Body count rises along Gulf Coast
Louisiana Gov. Kathleen Blanco said on ABC: "The biggest concern is that this whole situation is totally overwhelming. I know the desperation of all of the folks who had evacuated. I know they desperately want to get in. In most cases, it is totally impossible for them to get in. The streets are inundated with water."

In Mississippi late Monday, Harrison County emergency operations center spokesman Jim Pollard said about 50 people had died in the county, with some 30 of the dead at a beachside apartment complex in Biloxi.
"This is our tsunami," Mayor A. J. Holloway told the Biloxi Sun Herald.
In Louisiana, officials said people in some swamped neighborhood were feared dead but gave no immediate numbers.
Katrina's surge also demolished major bridges along the Mississippi coast. The storm swept sailboats onto city streets in Gulfport and obliterated hundreds of waterfront homes, businesses, community landmarks, and condominiums.
A foot of water swamped the emergency operations center at the Hancock County Courthouse which sits 30 feet above sea level. The back of the courthouse collapsed under the onslaught.
The hurricane knocked out power to more than 1 million people from Louisiana to the Florida Panhandle, and authorities said it could be two months before electricity is restored to everyone. Katrina also disrupted petroleum output in the very center of the U.S. oil-refining industry and rattled energy markets.
According to preliminary assessments by AIR Worldwide Corp., a risk assessment company, the insurance industry faces as much as $26 billion in claims from Katrina. That would make Katrina more expensive than the previous record-setting storm, Hurricane Andrew, which caused some $21 billion in insured losses in 1992 to property in Florida and along the Gulf Coast.
Michael Brown, director of the Federal Emergency Management Agency, said on CBS that it will be "quite awhile" before those displaced by the hurricane can return, particularly in areas close to downtown New Orleans. In some places, "it's going to be weeks at least before people can get back."
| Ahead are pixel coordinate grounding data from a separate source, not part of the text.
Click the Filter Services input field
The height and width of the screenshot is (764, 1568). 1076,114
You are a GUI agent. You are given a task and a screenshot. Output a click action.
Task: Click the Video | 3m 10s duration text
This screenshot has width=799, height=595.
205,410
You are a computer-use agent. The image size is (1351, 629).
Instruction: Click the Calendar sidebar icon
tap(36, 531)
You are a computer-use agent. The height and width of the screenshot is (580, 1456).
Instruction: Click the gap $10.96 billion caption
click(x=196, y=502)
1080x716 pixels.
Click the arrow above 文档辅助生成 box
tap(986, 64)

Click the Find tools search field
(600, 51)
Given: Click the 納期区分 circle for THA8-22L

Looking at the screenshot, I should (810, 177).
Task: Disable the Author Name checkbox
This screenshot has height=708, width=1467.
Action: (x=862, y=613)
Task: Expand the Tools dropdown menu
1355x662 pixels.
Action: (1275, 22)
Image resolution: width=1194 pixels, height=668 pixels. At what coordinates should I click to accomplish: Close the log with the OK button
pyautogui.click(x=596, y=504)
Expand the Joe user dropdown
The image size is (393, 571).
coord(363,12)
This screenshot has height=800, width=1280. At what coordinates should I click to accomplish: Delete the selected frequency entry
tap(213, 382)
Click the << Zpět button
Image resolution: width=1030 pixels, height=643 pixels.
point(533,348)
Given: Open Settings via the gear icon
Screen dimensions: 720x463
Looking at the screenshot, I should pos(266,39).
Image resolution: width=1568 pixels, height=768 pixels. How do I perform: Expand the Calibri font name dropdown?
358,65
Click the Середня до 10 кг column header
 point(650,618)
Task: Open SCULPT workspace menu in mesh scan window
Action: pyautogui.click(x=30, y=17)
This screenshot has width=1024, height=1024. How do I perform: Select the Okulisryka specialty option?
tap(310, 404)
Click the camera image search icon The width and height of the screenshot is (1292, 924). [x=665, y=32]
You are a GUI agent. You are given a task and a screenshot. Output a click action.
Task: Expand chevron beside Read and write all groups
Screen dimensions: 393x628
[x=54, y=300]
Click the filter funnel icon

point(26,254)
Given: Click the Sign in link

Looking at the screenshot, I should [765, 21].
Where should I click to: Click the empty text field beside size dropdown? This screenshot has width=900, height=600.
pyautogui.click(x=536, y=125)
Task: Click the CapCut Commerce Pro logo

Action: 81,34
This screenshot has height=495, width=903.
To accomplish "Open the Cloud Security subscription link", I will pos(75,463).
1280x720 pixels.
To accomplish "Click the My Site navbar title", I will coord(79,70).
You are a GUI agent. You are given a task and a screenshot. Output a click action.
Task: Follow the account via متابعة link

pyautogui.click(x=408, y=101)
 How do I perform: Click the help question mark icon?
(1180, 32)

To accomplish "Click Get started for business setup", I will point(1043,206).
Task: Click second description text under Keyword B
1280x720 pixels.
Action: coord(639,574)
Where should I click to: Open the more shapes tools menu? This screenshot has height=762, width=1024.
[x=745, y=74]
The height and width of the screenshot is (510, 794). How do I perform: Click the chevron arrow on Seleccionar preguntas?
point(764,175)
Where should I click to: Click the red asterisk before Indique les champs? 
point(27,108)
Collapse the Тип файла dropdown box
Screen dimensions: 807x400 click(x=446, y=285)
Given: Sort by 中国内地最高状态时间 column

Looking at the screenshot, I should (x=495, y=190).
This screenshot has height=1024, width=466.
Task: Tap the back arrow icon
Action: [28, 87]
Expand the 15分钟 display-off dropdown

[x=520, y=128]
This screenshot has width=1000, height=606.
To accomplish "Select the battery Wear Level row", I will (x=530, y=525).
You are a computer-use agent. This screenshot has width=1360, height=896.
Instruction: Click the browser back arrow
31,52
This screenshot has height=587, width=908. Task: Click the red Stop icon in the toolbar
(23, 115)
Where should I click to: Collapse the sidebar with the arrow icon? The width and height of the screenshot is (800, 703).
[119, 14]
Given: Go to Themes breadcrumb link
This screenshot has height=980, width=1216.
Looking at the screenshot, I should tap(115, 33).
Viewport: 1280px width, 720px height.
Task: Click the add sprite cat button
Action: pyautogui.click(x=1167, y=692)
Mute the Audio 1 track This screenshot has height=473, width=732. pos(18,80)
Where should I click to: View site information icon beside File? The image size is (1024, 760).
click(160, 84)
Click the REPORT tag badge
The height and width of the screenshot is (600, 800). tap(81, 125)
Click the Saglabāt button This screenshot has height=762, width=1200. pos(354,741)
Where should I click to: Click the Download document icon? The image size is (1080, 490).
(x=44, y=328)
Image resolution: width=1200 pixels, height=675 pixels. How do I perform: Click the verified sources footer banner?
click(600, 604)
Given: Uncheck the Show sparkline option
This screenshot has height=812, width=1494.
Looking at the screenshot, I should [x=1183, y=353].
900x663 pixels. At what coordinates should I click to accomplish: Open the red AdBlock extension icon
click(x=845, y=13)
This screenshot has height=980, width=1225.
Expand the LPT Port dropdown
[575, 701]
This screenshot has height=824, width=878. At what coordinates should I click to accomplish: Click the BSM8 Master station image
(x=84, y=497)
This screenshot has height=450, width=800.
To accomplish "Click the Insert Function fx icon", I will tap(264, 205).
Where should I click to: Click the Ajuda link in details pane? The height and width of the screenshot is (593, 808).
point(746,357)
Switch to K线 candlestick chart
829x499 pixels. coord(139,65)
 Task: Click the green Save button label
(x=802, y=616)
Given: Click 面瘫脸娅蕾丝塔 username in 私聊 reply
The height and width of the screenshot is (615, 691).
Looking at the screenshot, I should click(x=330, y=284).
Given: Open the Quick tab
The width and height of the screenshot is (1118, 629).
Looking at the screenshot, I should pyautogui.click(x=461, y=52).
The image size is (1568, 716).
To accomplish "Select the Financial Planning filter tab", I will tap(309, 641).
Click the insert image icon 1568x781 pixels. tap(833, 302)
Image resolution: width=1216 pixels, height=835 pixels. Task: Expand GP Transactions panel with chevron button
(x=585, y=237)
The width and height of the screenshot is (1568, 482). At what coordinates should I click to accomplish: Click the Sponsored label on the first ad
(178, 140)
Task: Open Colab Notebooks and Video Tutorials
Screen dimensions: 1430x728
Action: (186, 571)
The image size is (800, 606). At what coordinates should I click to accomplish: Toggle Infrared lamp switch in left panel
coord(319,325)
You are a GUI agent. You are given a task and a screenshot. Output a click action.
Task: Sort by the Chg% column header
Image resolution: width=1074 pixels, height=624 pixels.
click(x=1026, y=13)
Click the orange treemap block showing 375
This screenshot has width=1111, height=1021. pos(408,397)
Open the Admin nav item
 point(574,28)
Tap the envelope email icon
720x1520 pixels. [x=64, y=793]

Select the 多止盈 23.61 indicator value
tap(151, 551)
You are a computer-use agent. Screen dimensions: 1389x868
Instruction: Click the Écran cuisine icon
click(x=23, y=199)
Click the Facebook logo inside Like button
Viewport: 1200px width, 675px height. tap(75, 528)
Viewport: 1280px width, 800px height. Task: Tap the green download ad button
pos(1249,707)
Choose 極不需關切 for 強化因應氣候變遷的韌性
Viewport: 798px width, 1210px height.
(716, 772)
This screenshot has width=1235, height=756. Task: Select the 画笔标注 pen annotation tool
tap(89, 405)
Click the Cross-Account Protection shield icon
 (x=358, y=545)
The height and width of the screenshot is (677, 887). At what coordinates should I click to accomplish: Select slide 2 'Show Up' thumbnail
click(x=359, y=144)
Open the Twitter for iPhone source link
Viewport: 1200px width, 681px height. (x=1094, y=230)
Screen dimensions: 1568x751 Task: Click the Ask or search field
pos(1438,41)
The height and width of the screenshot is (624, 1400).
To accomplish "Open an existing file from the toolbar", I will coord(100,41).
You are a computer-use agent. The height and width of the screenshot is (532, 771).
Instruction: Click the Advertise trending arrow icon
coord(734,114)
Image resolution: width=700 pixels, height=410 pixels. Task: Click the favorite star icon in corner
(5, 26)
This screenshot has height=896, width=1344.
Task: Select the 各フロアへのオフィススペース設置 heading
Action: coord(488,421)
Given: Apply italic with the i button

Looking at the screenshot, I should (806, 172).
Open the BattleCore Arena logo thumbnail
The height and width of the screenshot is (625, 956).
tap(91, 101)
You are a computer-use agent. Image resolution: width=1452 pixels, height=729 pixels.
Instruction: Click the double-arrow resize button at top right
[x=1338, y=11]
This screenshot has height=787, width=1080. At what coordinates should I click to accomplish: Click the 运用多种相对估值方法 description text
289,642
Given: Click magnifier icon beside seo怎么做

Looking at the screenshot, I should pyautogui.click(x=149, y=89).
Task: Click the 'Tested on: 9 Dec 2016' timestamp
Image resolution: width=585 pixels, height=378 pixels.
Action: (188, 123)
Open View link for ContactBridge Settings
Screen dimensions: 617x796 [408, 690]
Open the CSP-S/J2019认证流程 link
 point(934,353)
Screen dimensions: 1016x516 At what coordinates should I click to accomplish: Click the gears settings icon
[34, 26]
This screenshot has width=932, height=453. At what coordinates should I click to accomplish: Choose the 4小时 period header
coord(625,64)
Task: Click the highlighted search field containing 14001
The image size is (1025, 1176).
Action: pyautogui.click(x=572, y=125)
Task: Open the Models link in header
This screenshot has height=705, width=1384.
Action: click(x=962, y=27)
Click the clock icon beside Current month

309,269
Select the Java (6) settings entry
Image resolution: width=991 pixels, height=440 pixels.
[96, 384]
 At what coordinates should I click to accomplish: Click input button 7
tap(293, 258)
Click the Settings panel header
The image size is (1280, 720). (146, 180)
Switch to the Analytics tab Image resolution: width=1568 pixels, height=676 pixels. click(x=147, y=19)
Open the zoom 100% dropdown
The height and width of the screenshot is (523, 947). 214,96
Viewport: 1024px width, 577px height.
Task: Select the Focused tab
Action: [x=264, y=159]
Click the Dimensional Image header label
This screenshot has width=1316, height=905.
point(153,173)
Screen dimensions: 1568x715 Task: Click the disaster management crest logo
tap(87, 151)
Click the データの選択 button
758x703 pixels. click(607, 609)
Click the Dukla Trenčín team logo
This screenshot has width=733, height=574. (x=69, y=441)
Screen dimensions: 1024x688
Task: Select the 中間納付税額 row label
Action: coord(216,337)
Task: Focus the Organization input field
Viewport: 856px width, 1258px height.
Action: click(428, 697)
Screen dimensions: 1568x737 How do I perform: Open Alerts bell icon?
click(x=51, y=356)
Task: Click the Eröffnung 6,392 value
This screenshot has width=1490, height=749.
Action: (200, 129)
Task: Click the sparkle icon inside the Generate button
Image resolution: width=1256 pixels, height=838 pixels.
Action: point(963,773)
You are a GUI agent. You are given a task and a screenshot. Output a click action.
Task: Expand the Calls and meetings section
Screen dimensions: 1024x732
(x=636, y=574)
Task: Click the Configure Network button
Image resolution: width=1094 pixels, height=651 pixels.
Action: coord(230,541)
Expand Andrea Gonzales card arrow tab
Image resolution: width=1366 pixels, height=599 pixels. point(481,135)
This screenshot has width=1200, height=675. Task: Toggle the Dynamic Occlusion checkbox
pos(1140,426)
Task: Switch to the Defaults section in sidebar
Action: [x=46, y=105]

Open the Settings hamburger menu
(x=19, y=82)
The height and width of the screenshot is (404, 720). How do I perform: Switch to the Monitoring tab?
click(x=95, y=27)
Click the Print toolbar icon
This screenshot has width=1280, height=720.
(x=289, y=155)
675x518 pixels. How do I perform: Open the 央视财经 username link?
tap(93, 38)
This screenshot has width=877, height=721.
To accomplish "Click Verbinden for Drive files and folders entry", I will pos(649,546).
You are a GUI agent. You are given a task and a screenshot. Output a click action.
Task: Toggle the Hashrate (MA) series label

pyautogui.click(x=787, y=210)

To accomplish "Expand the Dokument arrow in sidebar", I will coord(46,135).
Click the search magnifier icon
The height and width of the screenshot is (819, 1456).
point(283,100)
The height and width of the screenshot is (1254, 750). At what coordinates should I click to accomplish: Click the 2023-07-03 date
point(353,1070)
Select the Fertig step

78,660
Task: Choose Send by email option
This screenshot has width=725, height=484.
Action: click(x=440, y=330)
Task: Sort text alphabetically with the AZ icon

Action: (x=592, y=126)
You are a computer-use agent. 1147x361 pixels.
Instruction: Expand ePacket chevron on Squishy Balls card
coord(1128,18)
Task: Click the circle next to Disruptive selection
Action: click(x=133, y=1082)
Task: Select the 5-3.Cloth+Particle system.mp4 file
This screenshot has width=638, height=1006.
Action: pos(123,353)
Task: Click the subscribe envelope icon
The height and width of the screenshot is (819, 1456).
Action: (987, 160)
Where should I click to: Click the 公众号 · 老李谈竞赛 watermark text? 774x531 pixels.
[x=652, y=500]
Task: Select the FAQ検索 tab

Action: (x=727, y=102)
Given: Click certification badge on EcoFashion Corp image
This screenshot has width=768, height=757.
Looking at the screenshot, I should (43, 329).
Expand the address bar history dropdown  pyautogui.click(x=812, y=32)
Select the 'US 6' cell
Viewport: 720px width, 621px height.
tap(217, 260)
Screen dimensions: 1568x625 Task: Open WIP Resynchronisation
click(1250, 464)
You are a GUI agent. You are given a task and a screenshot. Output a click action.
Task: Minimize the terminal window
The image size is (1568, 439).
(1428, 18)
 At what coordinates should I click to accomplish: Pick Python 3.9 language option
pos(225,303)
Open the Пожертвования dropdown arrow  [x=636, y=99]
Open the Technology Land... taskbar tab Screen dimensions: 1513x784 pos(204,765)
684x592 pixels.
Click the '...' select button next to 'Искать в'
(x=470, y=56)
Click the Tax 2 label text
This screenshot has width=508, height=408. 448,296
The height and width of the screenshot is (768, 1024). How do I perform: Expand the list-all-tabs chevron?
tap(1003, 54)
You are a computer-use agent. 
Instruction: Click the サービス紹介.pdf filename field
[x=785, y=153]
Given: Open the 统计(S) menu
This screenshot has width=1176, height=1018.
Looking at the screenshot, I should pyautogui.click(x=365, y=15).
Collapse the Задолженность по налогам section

Mike Spencer of Gulfport made the mistake of trying to ride out the storm in his house. He told NBC that he used his grandson's little surfboard to make his way around the house as the water rose around him.
Finally, he said, "as the house just filled up with water, it forced me into the attic, and then I ended up kicking out the wall and climbing up to a tree because the houses around me were just disappearing."
He said he wrapped himself around a tree branch and waited four or five hours.